• [Study material]:
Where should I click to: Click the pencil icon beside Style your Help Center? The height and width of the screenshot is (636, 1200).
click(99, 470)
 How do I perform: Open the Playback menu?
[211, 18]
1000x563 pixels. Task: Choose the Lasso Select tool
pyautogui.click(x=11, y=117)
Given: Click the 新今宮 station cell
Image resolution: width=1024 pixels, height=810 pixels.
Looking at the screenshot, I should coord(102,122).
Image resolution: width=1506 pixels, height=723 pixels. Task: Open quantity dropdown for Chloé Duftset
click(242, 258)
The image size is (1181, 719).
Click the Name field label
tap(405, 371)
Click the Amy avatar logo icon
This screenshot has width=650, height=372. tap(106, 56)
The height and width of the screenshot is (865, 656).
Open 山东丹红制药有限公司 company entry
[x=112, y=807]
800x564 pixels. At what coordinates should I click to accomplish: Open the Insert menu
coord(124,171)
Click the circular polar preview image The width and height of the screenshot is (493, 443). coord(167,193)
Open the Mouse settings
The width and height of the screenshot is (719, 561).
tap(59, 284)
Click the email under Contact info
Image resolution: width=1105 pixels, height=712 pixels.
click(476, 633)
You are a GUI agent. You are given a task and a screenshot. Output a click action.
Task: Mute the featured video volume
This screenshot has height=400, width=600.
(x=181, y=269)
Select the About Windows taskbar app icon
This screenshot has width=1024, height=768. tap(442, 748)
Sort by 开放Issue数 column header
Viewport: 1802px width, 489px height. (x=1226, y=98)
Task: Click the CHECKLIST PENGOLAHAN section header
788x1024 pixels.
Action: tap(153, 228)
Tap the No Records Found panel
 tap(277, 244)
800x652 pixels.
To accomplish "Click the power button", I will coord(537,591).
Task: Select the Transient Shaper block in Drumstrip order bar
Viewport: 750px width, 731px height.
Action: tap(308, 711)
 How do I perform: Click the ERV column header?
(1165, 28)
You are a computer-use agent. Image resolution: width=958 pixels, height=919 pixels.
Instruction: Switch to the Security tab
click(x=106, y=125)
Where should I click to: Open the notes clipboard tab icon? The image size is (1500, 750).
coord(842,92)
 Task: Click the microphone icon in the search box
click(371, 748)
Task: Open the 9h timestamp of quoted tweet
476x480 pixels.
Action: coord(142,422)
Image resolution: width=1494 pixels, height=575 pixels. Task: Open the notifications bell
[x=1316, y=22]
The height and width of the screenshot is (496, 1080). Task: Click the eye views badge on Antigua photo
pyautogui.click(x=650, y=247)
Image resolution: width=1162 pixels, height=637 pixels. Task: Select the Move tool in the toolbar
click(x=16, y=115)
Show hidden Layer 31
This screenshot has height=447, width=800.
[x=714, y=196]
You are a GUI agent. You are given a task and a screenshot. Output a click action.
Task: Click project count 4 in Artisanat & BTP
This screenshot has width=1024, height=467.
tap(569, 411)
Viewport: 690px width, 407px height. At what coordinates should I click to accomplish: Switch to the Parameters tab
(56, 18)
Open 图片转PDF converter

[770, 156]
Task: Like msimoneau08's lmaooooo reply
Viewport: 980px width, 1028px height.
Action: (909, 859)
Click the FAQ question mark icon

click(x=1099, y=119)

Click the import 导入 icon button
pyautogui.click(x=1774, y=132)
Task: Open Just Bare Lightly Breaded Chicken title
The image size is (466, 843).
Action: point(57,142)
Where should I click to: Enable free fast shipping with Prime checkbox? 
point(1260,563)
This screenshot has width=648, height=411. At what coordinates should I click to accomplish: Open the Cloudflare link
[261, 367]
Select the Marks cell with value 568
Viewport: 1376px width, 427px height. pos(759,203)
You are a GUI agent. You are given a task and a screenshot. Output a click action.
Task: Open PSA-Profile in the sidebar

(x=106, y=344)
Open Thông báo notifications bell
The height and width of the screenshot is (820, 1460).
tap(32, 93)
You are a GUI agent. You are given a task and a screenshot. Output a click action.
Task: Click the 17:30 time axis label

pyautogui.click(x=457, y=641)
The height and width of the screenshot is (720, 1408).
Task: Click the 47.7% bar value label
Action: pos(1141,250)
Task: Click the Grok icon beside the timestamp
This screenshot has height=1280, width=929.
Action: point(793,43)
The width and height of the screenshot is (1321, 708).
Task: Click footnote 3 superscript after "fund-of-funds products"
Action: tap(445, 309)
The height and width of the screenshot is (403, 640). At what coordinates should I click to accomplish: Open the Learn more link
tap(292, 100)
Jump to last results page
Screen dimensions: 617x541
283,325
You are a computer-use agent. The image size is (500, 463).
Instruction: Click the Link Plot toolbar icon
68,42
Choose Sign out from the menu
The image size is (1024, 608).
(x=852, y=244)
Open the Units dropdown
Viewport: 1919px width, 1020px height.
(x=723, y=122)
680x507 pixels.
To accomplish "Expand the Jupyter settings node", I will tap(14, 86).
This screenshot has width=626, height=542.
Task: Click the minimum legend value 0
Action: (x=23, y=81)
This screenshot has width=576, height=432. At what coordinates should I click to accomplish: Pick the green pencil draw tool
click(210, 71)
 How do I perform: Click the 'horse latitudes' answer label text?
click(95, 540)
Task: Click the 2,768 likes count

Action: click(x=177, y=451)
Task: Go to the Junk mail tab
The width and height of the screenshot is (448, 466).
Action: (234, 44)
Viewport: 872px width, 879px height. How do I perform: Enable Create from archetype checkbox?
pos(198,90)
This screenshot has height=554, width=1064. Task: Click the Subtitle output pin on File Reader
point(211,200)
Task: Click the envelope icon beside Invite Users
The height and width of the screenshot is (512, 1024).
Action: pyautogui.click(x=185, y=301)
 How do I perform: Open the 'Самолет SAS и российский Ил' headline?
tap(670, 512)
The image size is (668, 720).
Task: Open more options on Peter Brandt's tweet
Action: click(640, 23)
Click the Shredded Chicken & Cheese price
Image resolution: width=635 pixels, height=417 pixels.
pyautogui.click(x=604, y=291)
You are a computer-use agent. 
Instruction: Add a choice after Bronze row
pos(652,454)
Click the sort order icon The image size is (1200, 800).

• [Activity]: The records above should be restated exactly, line for line.

• [Answer for the task]:
Where should I click to: Click the pencil icon beside Style your Help Center? The height and width of the screenshot is (636, 1200).
click(99, 470)
 How do I perform: Open the Playback menu?
[211, 18]
1000x563 pixels. Task: Choose the Lasso Select tool
pyautogui.click(x=11, y=117)
Given: Click the 新今宮 station cell
Image resolution: width=1024 pixels, height=810 pixels.
Looking at the screenshot, I should coord(102,122).
Image resolution: width=1506 pixels, height=723 pixels. Task: Open quantity dropdown for Chloé Duftset
click(242, 258)
The image size is (1181, 719).
Click the Name field label
tap(405, 371)
Click the Amy avatar logo icon
This screenshot has width=650, height=372. tap(106, 56)
The height and width of the screenshot is (865, 656).
Open 山东丹红制药有限公司 company entry
[x=112, y=807]
800x564 pixels. At what coordinates should I click to accomplish: Open the Insert menu
coord(124,171)
Click the circular polar preview image The width and height of the screenshot is (493, 443). coord(167,193)
Open the Mouse settings
The width and height of the screenshot is (719, 561).
tap(59, 284)
Click the email under Contact info
Image resolution: width=1105 pixels, height=712 pixels.
click(476, 633)
You are a GUI agent. You are given a task and a screenshot. Output a click action.
Task: Mute the featured video volume
This screenshot has height=400, width=600.
(x=181, y=269)
Select the About Windows taskbar app icon
This screenshot has width=1024, height=768. tap(442, 748)
Sort by 开放Issue数 column header
Viewport: 1802px width, 489px height. (x=1226, y=98)
Task: Click the CHECKLIST PENGOLAHAN section header
788x1024 pixels.
Action: tap(153, 228)
Tap the No Records Found panel
 tap(277, 244)
800x652 pixels.
To accomplish "Click the power button", I will coord(537,591).
Task: Select the Transient Shaper block in Drumstrip order bar
Viewport: 750px width, 731px height.
Action: tap(308, 711)
 How do I perform: Click the ERV column header?
(1165, 28)
You are a computer-use agent. Image resolution: width=958 pixels, height=919 pixels.
Instruction: Switch to the Security tab
click(x=106, y=125)
Where should I click to: Open the notes clipboard tab icon? The image size is (1500, 750).
coord(842,92)
 Task: Click the microphone icon in the search box
click(371, 748)
Task: Open the 9h timestamp of quoted tweet
476x480 pixels.
Action: coord(142,422)
Image resolution: width=1494 pixels, height=575 pixels. Task: Open the notifications bell
[x=1316, y=22]
The height and width of the screenshot is (496, 1080). Task: Click the eye views badge on Antigua photo
pyautogui.click(x=650, y=247)
Image resolution: width=1162 pixels, height=637 pixels. Task: Select the Move tool in the toolbar
click(x=16, y=115)
Show hidden Layer 31
This screenshot has height=447, width=800.
[x=714, y=196]
You are a GUI agent. You are given a task and a screenshot. Output a click action.
Task: Click project count 4 in Artisanat & BTP
This screenshot has width=1024, height=467.
tap(569, 411)
Viewport: 690px width, 407px height. At what coordinates should I click to accomplish: Switch to the Parameters tab
(56, 18)
Open 图片转PDF converter

[770, 156]
Task: Like msimoneau08's lmaooooo reply
Viewport: 980px width, 1028px height.
Action: (909, 859)
Click the FAQ question mark icon

click(x=1099, y=119)

Click the import 导入 icon button
pyautogui.click(x=1774, y=132)
Task: Open Just Bare Lightly Breaded Chicken title
The image size is (466, 843).
Action: point(57,142)
Where should I click to: Enable free fast shipping with Prime checkbox? 
point(1260,563)
This screenshot has width=648, height=411. At what coordinates should I click to accomplish: Open the Cloudflare link
[261, 367]
Select the Marks cell with value 568
Viewport: 1376px width, 427px height. pos(759,203)
You are a GUI agent. You are given a task and a screenshot. Output a click action.
Task: Open PSA-Profile in the sidebar

(x=106, y=344)
Open Thông báo notifications bell
The height and width of the screenshot is (820, 1460).
tap(32, 93)
You are a GUI agent. You are given a task and a screenshot. Output a click action.
Task: Click the 17:30 time axis label

pyautogui.click(x=457, y=641)
The height and width of the screenshot is (720, 1408).
Task: Click the 47.7% bar value label
Action: pos(1141,250)
Task: Click the Grok icon beside the timestamp
This screenshot has height=1280, width=929.
Action: point(793,43)
The width and height of the screenshot is (1321, 708).
Task: Click footnote 3 superscript after "fund-of-funds products"
Action: tap(445, 309)
The height and width of the screenshot is (403, 640). At what coordinates should I click to accomplish: Open the Learn more link
tap(292, 100)
Jump to last results page
Screen dimensions: 617x541
283,325
You are a computer-use agent. The image size is (500, 463).
Instruction: Click the Link Plot toolbar icon
68,42
Choose Sign out from the menu
The image size is (1024, 608).
(x=852, y=244)
Open the Units dropdown
Viewport: 1919px width, 1020px height.
(x=723, y=122)
680x507 pixels.
To accomplish "Expand the Jupyter settings node", I will tap(14, 86).
This screenshot has width=626, height=542.
Task: Click the minimum legend value 0
Action: (x=23, y=81)
This screenshot has width=576, height=432. At what coordinates should I click to accomplish: Pick the green pencil draw tool
click(210, 71)
 How do I perform: Click the 'horse latitudes' answer label text?
click(95, 540)
Task: Click the 2,768 likes count

Action: click(x=177, y=451)
Task: Go to the Junk mail tab
The width and height of the screenshot is (448, 466).
Action: (234, 44)
Viewport: 872px width, 879px height. How do I perform: Enable Create from archetype checkbox?
pos(198,90)
This screenshot has height=554, width=1064. Task: Click the Subtitle output pin on File Reader
point(211,200)
Task: Click the envelope icon beside Invite Users
The height and width of the screenshot is (512, 1024).
Action: pyautogui.click(x=185, y=301)
 How do I perform: Open the 'Самолет SAS и российский Ил' headline?
tap(670, 512)
The image size is (668, 720).
Task: Open more options on Peter Brandt's tweet
Action: click(640, 23)
Click the Shredded Chicken & Cheese price
Image resolution: width=635 pixels, height=417 pixels.
pyautogui.click(x=604, y=291)
You are a computer-use agent. 
Instruction: Add a choice after Bronze row
pos(652,454)
Click the sort order icon The image size is (1200, 800).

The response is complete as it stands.